Once the elongating fibers have established the appropriate synaptic contacts with the target cells, the continued survival of the innervating cells in the ganglion appears to depend on the availability of NGF. Studies conducted by Hendry at the Australian National University and by K. Stockel and H. Thoenen at the Basel Institute for Immunology have demonstrated that NGF is taken up at the terminal nerve endings of the sympathetic fibers and transported back to the neuronal cell body along the axon. This retrograde axonal transport of NGF is absolutely essential for the survival of the innervating neurons. When it is experimentally prevented (either by severing the projecting axons, by treating them with the drug vinblastine, which blocks axonal transport, or by administering 6-hydroxydopamine, which destroys the nerve endings), the innervating sympathetic neurons in the ganglion die off. The lethal effects of blocking the axonal transport of NGF can be completely overcome, however, by supplying the cell bodies with externally administered NGF. In this case the external NGF makes up for the NGF that would normally be transported back inside the axon to the cell body from the innervated cells.

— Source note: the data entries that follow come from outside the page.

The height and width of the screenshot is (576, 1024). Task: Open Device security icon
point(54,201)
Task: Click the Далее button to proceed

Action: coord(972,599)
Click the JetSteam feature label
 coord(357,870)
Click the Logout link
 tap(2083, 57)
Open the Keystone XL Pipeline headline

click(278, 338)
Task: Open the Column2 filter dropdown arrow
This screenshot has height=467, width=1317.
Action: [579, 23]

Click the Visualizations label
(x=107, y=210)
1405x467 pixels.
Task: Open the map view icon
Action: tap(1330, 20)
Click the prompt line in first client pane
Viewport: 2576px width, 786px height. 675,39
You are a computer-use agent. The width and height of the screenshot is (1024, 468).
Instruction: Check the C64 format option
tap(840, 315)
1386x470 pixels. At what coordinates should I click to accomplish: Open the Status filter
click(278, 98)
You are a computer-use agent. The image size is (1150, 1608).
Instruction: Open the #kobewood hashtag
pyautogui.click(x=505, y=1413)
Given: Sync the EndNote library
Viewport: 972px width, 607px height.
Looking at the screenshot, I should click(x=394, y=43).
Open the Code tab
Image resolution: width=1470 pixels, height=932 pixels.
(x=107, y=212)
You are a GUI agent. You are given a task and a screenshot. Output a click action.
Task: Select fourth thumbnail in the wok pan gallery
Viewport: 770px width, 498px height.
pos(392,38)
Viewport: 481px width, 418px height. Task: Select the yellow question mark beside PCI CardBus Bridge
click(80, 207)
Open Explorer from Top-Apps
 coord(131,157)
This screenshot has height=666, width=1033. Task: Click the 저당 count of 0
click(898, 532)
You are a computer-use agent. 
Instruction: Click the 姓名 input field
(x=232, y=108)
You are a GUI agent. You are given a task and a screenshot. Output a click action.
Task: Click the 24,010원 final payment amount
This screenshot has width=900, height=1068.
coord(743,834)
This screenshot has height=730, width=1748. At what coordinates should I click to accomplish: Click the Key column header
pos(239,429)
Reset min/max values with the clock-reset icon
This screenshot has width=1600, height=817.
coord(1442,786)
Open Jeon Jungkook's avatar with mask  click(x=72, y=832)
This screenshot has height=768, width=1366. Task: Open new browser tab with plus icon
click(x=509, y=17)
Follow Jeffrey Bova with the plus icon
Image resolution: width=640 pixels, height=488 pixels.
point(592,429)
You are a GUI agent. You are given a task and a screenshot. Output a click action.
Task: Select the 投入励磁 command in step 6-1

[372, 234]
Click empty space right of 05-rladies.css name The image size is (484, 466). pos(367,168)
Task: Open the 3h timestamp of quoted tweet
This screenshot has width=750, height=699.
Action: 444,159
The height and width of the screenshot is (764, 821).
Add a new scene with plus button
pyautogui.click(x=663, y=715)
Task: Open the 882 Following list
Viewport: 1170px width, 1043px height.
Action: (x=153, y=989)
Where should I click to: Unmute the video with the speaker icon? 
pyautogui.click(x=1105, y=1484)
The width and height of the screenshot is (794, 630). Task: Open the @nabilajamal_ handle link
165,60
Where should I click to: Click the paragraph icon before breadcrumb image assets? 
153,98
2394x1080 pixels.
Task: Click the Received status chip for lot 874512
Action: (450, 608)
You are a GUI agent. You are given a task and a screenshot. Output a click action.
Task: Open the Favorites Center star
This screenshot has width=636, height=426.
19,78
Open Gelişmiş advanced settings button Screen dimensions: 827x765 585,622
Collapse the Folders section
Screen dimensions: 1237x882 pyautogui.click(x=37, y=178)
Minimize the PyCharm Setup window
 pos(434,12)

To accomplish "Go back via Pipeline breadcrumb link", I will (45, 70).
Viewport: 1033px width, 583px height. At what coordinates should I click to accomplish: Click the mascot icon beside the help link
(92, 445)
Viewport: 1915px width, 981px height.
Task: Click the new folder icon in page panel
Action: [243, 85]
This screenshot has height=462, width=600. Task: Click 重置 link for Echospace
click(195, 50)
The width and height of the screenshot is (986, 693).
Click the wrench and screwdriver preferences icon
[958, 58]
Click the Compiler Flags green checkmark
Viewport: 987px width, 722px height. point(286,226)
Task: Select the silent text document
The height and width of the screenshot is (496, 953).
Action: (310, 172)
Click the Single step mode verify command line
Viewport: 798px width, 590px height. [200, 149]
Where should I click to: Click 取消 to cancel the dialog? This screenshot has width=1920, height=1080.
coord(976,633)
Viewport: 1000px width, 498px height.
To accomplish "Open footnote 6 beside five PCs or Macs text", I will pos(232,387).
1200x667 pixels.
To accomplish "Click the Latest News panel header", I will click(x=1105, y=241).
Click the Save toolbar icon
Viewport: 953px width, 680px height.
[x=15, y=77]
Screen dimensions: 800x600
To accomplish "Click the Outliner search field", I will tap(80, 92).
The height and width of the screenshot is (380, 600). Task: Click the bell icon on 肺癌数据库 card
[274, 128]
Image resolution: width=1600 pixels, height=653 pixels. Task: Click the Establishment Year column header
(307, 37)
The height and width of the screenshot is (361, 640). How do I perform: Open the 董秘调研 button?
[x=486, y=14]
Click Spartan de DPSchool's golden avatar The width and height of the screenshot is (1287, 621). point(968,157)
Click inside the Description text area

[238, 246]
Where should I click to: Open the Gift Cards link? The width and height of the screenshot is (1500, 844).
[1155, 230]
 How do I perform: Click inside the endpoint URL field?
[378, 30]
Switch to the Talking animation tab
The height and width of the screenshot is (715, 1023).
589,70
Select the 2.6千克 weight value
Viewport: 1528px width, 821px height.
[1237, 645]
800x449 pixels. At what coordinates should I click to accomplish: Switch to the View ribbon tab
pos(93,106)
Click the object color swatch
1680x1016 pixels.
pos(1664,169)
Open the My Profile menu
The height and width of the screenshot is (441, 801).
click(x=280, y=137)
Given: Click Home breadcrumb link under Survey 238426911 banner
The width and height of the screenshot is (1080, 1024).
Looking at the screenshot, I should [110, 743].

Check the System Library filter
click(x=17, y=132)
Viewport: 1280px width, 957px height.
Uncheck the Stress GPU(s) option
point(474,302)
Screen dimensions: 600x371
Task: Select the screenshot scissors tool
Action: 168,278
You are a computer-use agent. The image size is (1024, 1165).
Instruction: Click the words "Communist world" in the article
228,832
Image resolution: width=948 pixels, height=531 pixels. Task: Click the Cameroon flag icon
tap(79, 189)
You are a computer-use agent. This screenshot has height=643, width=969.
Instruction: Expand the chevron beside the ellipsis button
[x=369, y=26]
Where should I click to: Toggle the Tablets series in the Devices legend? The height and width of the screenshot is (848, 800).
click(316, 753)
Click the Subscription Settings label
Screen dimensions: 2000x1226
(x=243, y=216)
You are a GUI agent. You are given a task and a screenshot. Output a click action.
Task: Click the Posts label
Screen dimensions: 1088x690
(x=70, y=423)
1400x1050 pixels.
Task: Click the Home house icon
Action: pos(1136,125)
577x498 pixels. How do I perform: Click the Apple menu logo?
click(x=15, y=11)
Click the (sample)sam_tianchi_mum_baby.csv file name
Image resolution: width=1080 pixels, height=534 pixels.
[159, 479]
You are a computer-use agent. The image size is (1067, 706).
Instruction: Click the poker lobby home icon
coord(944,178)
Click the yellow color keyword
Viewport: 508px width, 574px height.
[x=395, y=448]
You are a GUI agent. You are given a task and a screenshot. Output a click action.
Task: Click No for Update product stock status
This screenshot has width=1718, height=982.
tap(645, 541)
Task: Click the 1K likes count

Work in several laboratories has shown that the retrograde axonal transport of NGF follows its interaction with specific receptor sites on the nerve terminals of the newly established fibers. Receptors are proteins that are usually located on the external surface of the cell membrane; they provide specific recognition sites for messenger substances such as hormones, neurotransmitters and growth factors. The existence of such specific receptors on the neuronal surface makes it possible for NGF to exert its effects at exceedingly low concentrations (about 2.8 micrograms per liter). The binding of NGF to its receptors triggers a chain of biochemical events that leads ultimately to the outgrowth of the nerve fiber.
Immature sympathetic neurons respond to NGF with a burst of metabolic activity that provides the material necessary for the growth of the nerve fiber and the manufacture of molecules of neurotransmitter. The cells make more proteins and lipids, take up amino acids from the surrounding medium and burn glucose and other energy-rich compounds at a faster rate. These effects can be seen as a general response to the primitive signal conveyed by NGF through its specific receptors on the cell surface.
Within a short time after the binding of NGF to its receptors the protein constituents of the cytoplasm of the immature sympathetic neuron are profoundly rearranged. In particular the filamentous structures called microtubules and microfilaments come to fill all the available space between the cell nucleus and the cell membrane. These filaments play a key role in the growth of the nerve fiber by providing a structural framework and the propulsive force for its elongation.
How does NGF control the assembly of these filamentous proteins? One possibility is that it acts directly to enhance the polymerization of tubulin and actin, the monomeric proteins that give rise respectively to microtubules and micro filaments. Working at the Laboratory of Cell Biology in Rome, we tested the hypothesis by measuring the rate of assembly of tubulin and actin in the test tube in both the presence and the absence of NGF. In the absence of NGF dilute solutions of the proteins were unable to polymerize into filaments (or did so at a very low rate) because the thermodynamic tendency of the monomers to stay far apart in solution was greater than their tendency to aggregate. The addition of NGF to the solution, however, induced a rapid and massive polymerization reaction. Subsequent investigation revealed that NGF joins together the minimum number of monomers needed to initiate polymerization, after which the reaction proceeds spontaneously to completion. On the basis of these test-tube findings we have hypothesized that the massive formation of microtubules and microfilaments in the developing sympathetic neuron is triggered by NGF, and that this effect may lead directly to the growth and elongation of the nerve fiber.